What is expected: Pick out each item below that contains the string "Conditions", and copy every such line in full.

Rows of pointing data:
********

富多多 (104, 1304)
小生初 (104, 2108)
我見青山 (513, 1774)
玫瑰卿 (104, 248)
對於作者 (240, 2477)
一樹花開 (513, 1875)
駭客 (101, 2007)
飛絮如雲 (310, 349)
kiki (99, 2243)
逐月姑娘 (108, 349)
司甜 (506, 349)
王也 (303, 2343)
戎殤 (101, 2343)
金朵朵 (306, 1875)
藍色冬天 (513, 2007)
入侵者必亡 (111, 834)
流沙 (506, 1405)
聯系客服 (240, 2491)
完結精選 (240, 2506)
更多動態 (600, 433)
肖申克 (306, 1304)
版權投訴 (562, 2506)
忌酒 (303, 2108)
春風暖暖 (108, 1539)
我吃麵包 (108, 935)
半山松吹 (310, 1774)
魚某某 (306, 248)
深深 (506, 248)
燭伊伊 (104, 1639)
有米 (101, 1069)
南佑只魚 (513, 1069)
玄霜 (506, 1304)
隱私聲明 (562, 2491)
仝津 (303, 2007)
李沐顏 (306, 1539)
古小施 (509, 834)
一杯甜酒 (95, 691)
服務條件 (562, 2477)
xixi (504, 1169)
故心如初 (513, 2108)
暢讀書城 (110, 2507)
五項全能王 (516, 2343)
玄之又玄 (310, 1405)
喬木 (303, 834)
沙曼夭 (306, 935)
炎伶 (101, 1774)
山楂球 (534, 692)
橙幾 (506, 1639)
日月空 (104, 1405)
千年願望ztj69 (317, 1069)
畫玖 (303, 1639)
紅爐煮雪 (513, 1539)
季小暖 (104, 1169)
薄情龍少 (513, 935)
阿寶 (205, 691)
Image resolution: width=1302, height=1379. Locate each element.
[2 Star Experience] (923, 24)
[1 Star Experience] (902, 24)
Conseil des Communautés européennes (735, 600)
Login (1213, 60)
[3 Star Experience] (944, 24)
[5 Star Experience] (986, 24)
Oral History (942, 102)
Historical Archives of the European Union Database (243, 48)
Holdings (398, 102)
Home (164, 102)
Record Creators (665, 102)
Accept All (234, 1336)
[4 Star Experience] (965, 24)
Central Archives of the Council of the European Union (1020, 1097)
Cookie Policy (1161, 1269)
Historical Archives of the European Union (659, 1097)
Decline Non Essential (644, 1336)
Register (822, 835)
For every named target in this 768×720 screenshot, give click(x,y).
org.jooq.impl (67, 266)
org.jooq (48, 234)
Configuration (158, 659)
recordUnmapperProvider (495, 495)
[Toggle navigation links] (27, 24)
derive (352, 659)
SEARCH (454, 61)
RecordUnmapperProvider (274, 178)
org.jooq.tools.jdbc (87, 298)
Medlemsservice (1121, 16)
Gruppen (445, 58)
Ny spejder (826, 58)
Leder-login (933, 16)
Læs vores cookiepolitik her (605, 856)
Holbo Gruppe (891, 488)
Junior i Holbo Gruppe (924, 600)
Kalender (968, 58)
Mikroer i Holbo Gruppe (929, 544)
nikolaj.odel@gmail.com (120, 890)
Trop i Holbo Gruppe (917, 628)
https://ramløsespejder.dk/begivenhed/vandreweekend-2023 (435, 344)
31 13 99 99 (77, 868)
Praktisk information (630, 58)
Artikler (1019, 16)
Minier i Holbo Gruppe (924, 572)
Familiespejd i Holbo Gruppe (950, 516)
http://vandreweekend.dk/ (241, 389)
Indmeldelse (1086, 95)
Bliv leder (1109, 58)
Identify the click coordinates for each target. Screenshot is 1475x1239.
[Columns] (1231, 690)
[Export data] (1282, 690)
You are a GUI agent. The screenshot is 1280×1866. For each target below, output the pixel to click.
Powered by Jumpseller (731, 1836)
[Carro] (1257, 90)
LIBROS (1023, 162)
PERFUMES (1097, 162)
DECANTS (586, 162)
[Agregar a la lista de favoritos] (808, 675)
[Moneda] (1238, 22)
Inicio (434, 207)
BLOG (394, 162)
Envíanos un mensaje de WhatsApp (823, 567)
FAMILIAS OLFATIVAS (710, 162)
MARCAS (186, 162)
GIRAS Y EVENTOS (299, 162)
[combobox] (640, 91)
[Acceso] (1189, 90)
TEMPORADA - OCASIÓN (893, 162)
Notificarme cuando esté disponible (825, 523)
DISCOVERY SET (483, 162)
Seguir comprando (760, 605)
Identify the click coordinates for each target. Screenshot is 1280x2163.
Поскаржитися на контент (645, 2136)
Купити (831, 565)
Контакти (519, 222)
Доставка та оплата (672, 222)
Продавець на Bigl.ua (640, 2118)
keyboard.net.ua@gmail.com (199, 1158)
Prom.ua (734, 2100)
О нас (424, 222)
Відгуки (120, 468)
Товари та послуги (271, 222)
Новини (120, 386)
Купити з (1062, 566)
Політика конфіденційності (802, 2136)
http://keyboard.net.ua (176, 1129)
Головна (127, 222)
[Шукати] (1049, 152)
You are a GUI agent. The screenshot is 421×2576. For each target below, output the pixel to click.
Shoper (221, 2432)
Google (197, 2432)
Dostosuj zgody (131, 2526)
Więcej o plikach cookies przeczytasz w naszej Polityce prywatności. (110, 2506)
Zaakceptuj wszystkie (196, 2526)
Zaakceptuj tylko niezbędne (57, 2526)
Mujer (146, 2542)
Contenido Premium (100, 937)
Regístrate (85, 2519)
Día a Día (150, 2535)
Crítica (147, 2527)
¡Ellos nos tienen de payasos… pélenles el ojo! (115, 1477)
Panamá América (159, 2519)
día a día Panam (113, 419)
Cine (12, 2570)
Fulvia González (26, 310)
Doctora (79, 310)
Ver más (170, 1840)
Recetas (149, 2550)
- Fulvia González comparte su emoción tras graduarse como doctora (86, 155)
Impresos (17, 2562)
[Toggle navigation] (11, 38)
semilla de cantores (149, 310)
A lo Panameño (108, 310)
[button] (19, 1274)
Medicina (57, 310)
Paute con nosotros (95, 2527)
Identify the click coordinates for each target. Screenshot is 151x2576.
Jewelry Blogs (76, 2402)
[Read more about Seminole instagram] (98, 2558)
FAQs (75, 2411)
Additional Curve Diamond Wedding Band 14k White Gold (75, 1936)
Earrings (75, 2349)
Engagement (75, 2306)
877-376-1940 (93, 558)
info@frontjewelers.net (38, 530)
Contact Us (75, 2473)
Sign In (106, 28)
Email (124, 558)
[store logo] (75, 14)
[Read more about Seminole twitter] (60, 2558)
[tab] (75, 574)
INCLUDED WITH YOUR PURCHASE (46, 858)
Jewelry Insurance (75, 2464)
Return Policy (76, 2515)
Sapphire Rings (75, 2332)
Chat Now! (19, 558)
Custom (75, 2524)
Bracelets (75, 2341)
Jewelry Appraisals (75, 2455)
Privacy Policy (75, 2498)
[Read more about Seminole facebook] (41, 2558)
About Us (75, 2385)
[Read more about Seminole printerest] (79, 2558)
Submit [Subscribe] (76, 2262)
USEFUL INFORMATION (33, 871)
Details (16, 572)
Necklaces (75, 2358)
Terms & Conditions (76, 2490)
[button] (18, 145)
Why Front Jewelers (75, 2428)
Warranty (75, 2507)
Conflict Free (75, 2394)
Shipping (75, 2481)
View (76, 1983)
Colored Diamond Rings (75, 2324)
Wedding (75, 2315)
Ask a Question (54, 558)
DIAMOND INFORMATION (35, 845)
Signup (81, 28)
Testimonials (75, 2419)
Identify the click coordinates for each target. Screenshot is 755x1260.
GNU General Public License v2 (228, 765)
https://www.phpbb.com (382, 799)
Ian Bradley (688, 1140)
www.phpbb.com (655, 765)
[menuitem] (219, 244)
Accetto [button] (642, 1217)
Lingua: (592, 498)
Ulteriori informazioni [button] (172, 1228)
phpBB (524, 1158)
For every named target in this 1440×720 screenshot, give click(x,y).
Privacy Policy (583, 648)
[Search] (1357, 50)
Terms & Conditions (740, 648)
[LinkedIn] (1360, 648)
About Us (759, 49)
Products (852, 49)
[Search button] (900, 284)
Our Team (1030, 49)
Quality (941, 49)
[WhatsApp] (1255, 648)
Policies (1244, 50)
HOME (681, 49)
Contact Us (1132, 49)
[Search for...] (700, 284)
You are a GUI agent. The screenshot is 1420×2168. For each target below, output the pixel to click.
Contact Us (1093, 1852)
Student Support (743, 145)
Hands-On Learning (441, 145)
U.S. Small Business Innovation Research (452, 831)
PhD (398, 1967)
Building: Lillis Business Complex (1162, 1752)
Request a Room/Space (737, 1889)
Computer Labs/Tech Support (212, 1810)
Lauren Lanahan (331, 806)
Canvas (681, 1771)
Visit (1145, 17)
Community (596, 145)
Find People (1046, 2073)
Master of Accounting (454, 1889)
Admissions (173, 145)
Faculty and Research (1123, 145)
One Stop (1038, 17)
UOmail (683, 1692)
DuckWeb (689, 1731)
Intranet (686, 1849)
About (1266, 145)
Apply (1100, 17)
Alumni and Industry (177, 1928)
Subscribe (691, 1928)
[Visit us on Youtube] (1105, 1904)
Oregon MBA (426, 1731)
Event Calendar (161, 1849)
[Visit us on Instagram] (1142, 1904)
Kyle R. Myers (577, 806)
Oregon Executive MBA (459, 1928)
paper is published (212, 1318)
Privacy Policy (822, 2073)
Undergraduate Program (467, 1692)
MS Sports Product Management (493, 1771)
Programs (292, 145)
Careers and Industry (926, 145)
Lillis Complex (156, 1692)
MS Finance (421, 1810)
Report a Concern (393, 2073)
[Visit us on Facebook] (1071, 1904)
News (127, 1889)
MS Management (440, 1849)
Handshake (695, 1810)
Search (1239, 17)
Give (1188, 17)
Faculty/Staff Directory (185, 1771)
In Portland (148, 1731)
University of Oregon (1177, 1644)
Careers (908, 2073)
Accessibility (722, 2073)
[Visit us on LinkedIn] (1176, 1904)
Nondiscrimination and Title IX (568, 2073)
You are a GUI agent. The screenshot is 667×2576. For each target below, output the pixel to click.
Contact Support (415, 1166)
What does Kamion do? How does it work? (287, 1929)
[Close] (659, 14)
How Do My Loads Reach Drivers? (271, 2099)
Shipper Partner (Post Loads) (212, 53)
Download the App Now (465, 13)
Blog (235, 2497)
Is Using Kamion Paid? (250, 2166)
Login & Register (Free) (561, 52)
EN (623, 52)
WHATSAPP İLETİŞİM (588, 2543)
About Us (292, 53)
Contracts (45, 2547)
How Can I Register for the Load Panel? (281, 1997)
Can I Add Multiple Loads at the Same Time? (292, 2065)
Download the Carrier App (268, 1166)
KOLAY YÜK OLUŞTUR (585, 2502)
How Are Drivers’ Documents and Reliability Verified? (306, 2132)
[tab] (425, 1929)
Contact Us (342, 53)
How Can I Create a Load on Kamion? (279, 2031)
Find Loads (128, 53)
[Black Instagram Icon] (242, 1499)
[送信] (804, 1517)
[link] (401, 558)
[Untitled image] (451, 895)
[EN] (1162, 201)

********

Complete answer:
Terms & Conditions (76, 2490)
Terms & Conditions (740, 648)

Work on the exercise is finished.